The quality functions within modern MES solutions move manufacturers closer to predictive quality. Unlike a QMS, the MES provides greater context about materials, specifications, equipment, work instructions, operators, and statistical process control (SPC) data. Because it can consider the full production record of a device, it is able to achieve more accurate root cause analysis (RCA) and can monitor whether preventative measures are effective. Any non-conformance is recorded with full context, enabling patterns within the full production landscape to be identified. These patterns feed effective predictive analytics algorithms to support continuous quality monitoring and improvement.
A modern manufacturing data platform integrates to ERP, PLM, SCM, and HRIS, as well as automation, IIoT, and OT equipment. Combining the plantwide information and guidance of an MES, it provides advanced analytics including predictive algorithms and models and incorporates ML and a digital twin, quality management, and maintenance and scheduling functions. It enriches and contextualizes data from throughout the web of IT and OT systems and devices.
From Data to Action
Analysis and prediction of issues are useless without timely action. Alerts may trigger a change to a process, product, material, work instruction, or equipment. For example, monitoring the condition and performance of equipment to predict failures before they happen. In this scenario, engineers can plan ahead for preventive maintenance on equipment to prevent serious consequences such as lost production time, product issues, repair costs, and lost profits. Care needs to be taken, however, that a waterfall of alerts does not prevent timely action—we have to “see the forest for the trees.” To this end, the system also needs to prioritize alerts based on the level of risk and direct them to the right people. Ultimately, the shorter the time between an event occurring and action being taken, the greater the improvement impact.

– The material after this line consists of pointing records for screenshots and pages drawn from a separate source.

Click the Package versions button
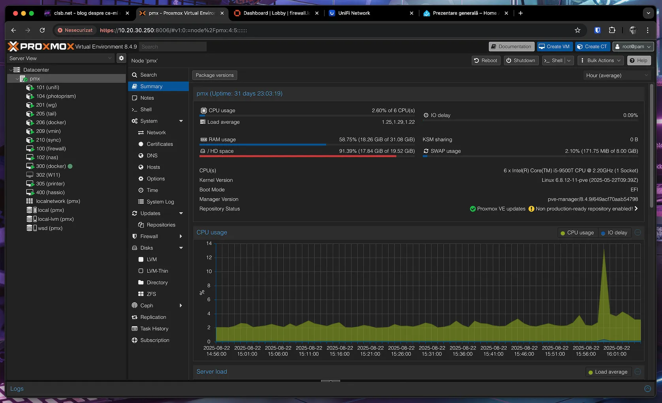662x403 pixels. 214,75
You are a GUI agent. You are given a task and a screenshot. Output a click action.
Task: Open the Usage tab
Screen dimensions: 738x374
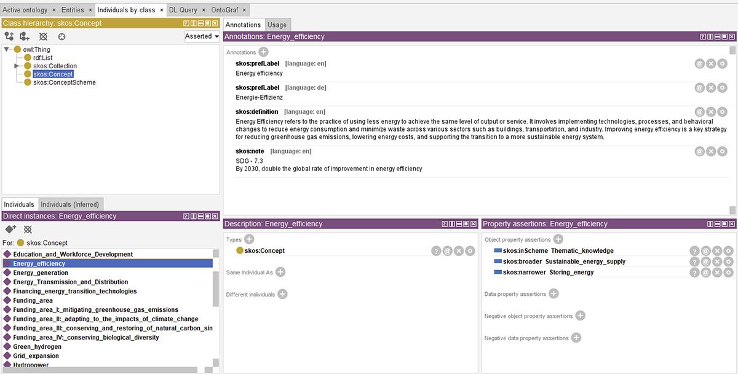click(277, 25)
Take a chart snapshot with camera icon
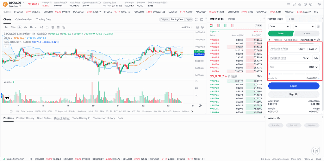 coord(197,27)
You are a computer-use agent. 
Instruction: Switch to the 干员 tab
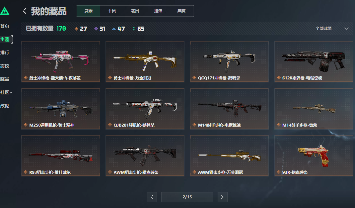[x=111, y=11]
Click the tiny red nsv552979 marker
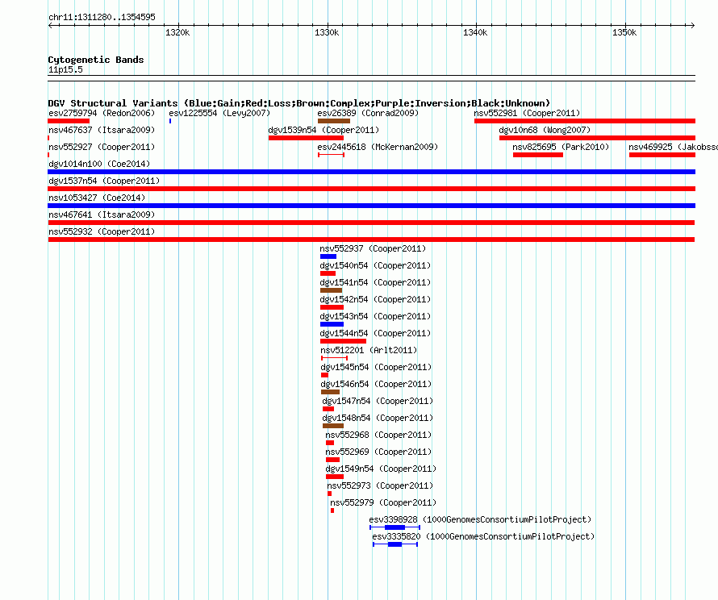This screenshot has width=718, height=600. point(332,510)
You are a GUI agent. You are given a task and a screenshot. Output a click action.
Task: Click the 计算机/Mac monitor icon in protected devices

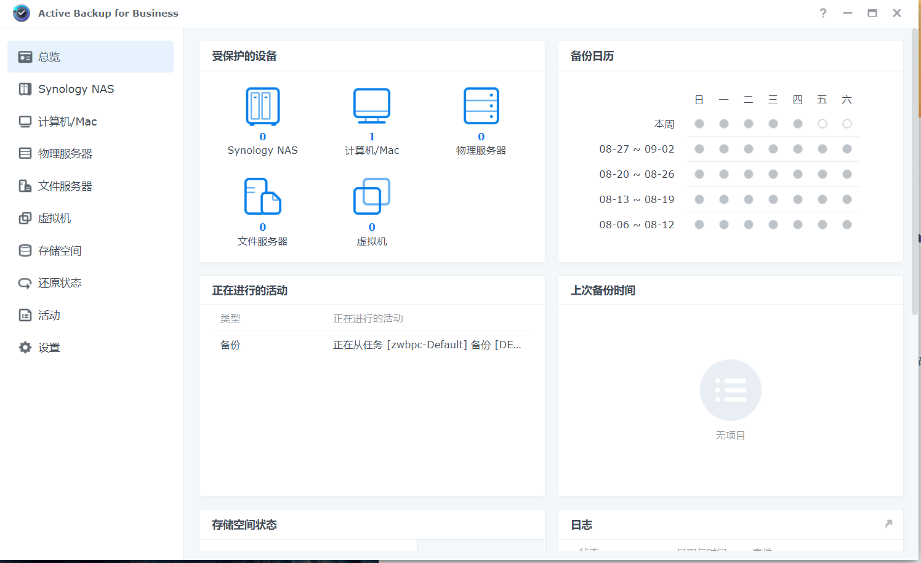pyautogui.click(x=372, y=106)
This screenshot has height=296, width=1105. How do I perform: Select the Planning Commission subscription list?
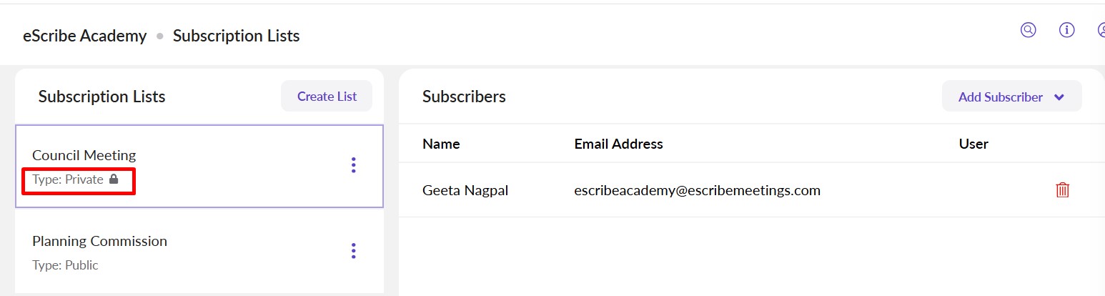[99, 241]
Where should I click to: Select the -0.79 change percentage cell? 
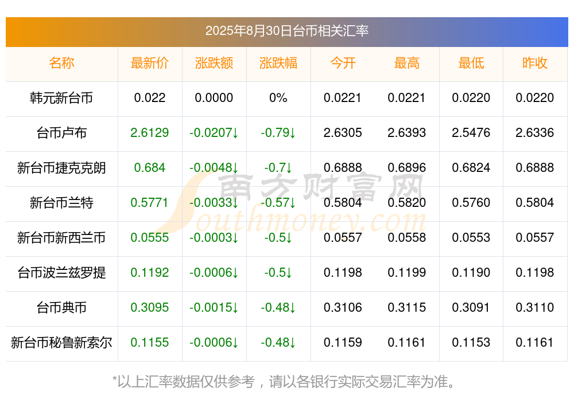tap(278, 133)
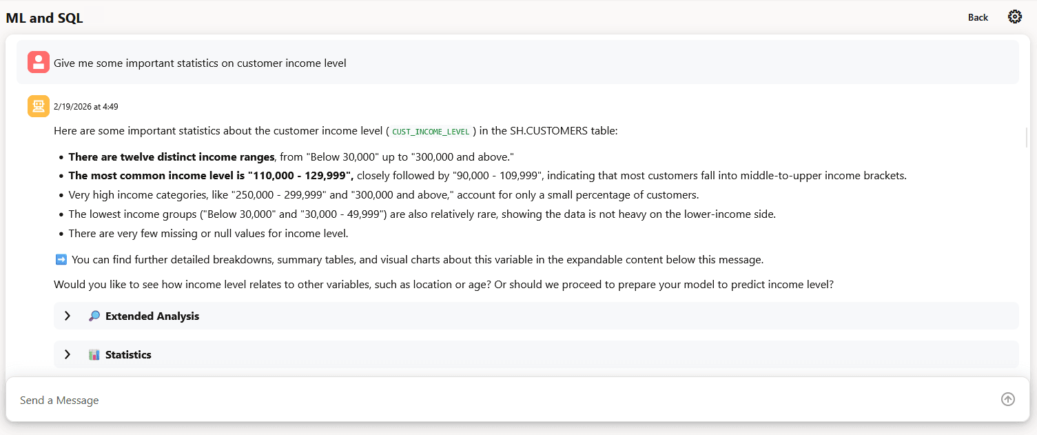Click the message timestamp 2/19/2026 at 4:49
1037x435 pixels.
click(x=86, y=107)
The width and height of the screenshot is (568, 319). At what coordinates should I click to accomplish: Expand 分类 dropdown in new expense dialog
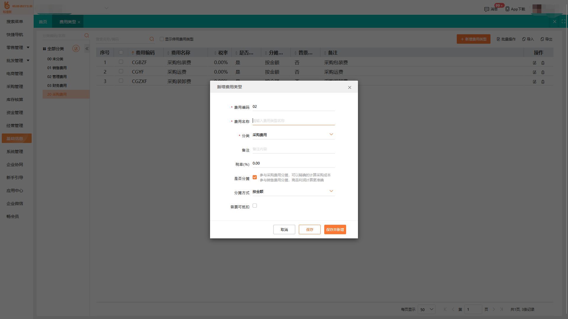[x=331, y=135]
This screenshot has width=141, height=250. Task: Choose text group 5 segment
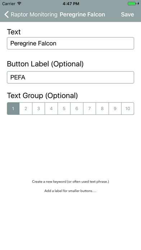click(x=64, y=108)
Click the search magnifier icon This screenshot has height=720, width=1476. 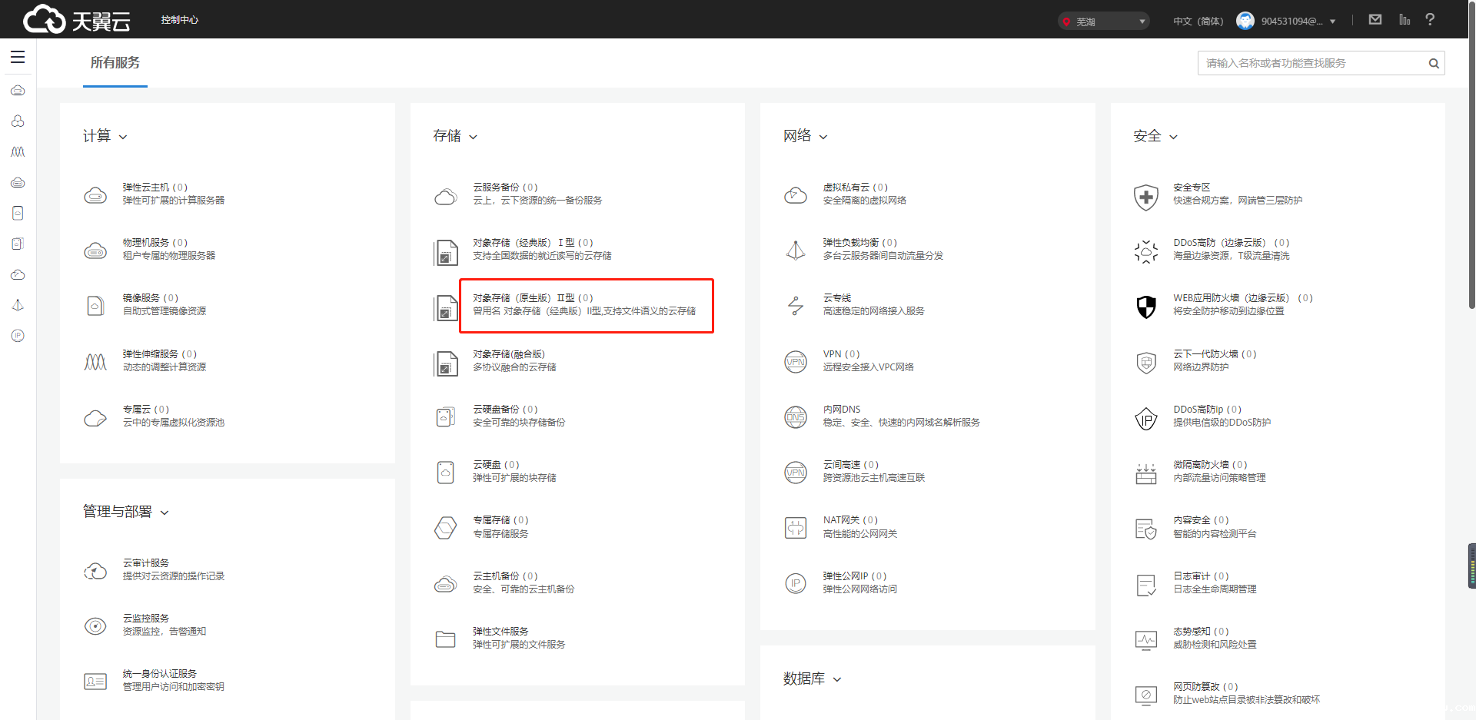(1434, 64)
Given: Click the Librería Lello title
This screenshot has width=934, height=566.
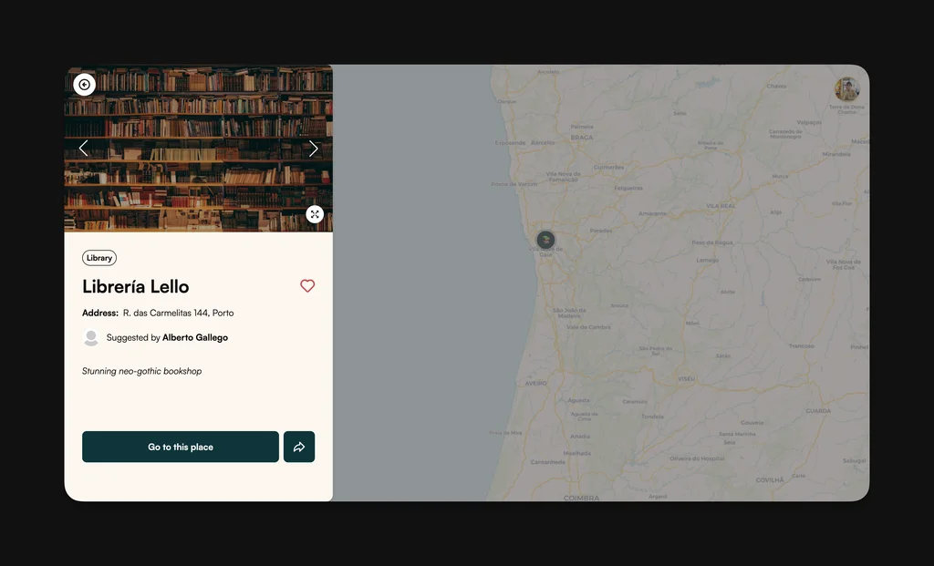Looking at the screenshot, I should [136, 287].
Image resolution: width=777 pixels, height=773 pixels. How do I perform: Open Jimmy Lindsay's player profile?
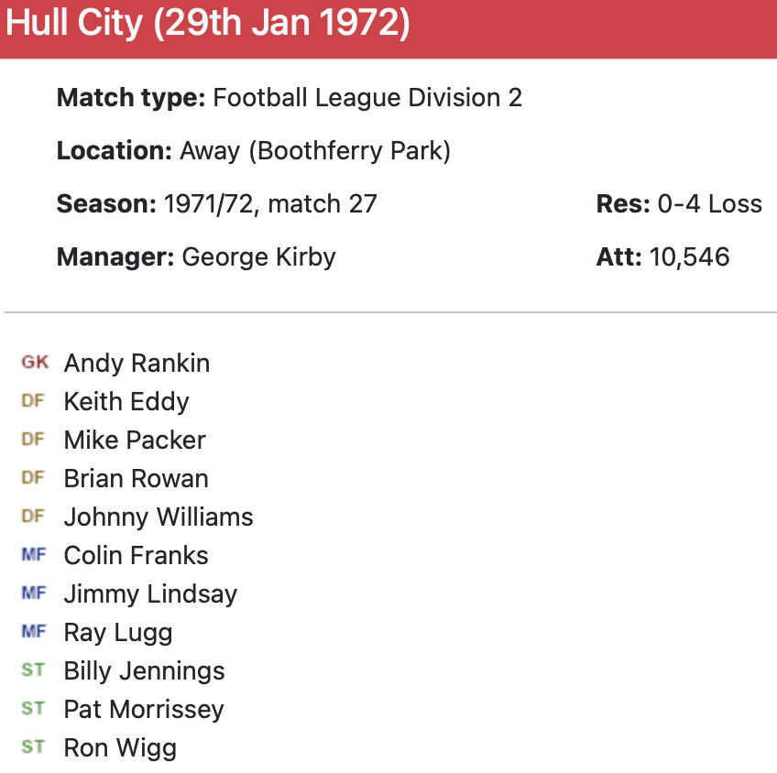(150, 594)
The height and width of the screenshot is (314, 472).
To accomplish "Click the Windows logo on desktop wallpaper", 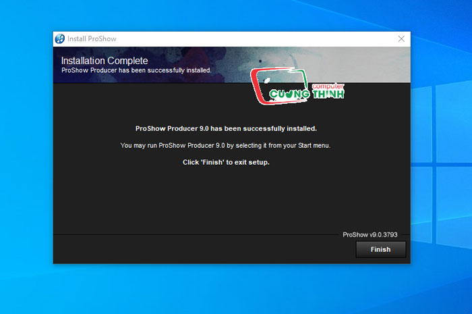I will click(x=441, y=164).
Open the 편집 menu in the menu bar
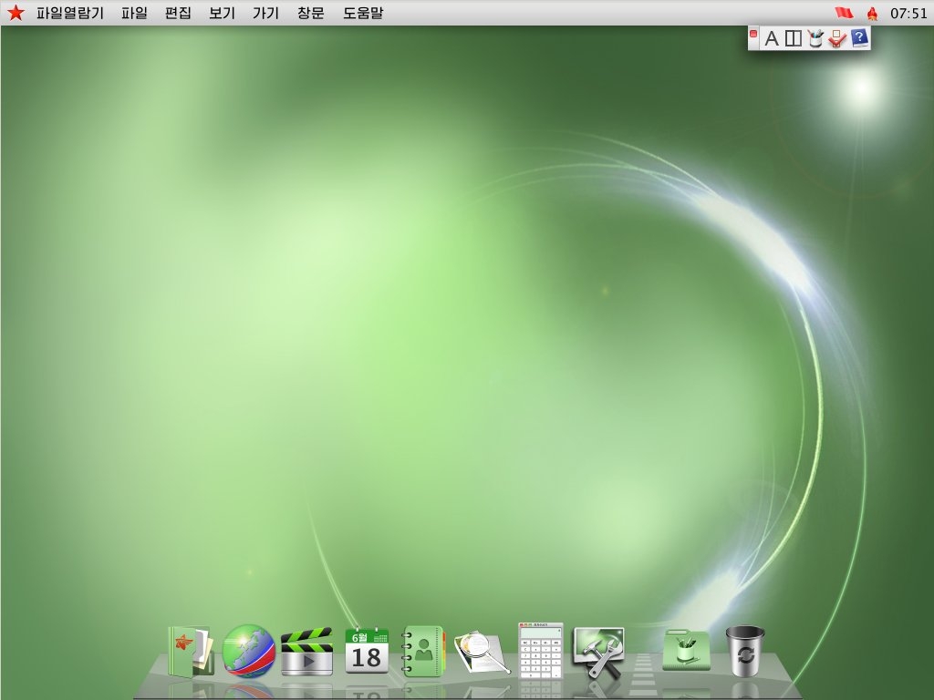Screen dimensions: 934x700 tap(177, 13)
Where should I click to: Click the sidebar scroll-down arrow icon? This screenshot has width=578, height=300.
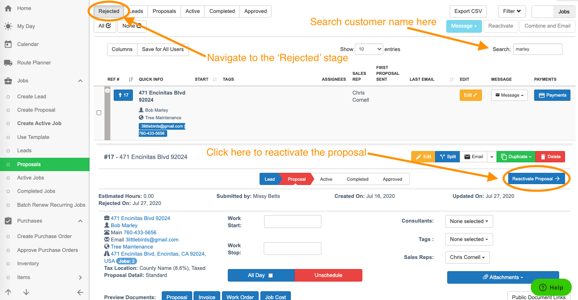pos(26,292)

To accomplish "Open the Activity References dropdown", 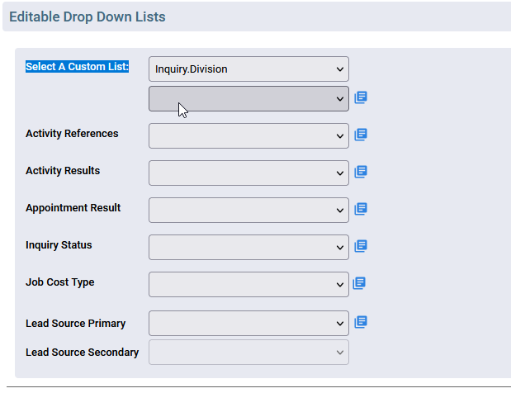I will [x=248, y=136].
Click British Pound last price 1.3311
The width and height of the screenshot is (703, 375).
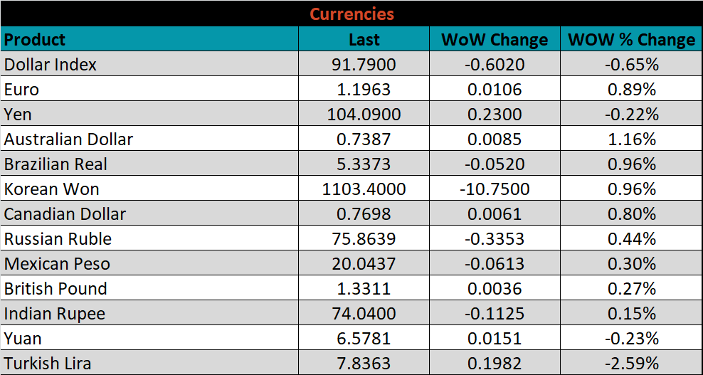(364, 289)
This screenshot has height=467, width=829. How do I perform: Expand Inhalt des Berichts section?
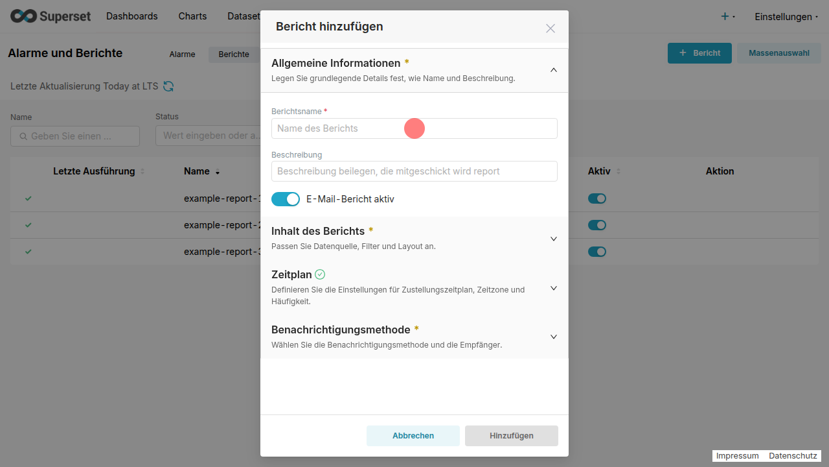tap(553, 239)
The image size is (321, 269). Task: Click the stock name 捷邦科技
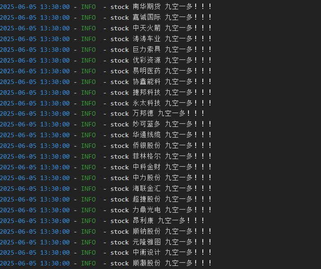coord(146,92)
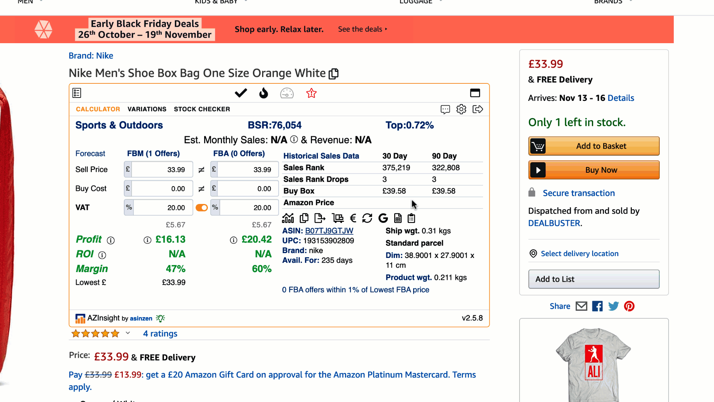This screenshot has height=402, width=714.
Task: Click the checkmark icon in AZInsight header
Action: click(241, 93)
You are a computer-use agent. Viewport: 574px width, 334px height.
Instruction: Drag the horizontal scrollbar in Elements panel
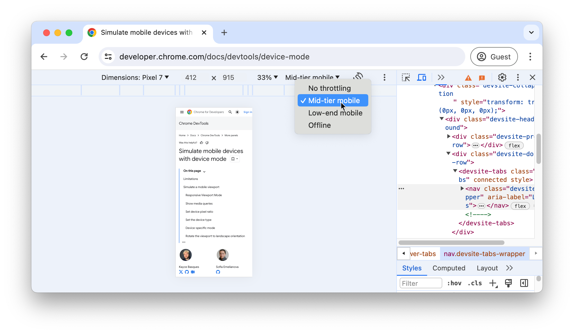[451, 243]
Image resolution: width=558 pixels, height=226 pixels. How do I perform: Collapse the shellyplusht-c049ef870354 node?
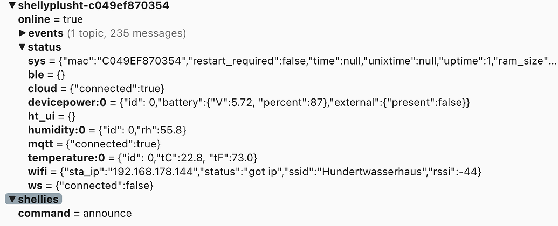click(x=12, y=5)
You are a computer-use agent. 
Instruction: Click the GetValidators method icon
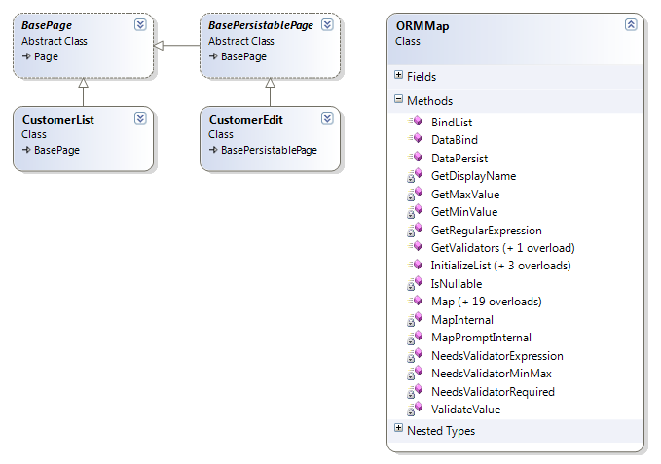click(415, 247)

Meeting the Needs of Medical Device Manufacturers
Other factors that determine the success of a predictive quality solution include its configurability to individual site and product needs plus its readiness for validation and verification. Ideally, it should also enforce standard operating procedures (SOPs) and prohibit non-conformance across processes, products, and documentation. Successful implementation further requires a global mindset, as the full benefits lie in integrating data from all production steps across all production sites.
Conclusion
The benefits of an effective predictive quality solution are huge. Lower costs, enhanced quality, increased production efficiency, and fewer issues with compliance and customer complaints are all on the table. The challenges associated with creating such a system, however, lie in the integration and contextualization of data from sources throughout IT and OT landscapes across all manufacturing sites and the creation of correct data flows and feedback loops to turn the data into actionable information. To achieve this requires a modern, integrated manufacturing data platform with the controls and integration provided by a modern MES, all designed with a balance for configurability and validation and deep understanding of the needs of the medical device industry.
Rebekah Cauthen has over nine years of experience in manufacturing IT, having worked with various manufacturing technology companies in both the United States and Europe. In 2019, she joined Critical Manufacturing as the sales manager for the DACH region. Cauthen’s passion is supporting medical device manufacturers in their transition to manufacturing excellence and intelligence through state-of-the-art technology.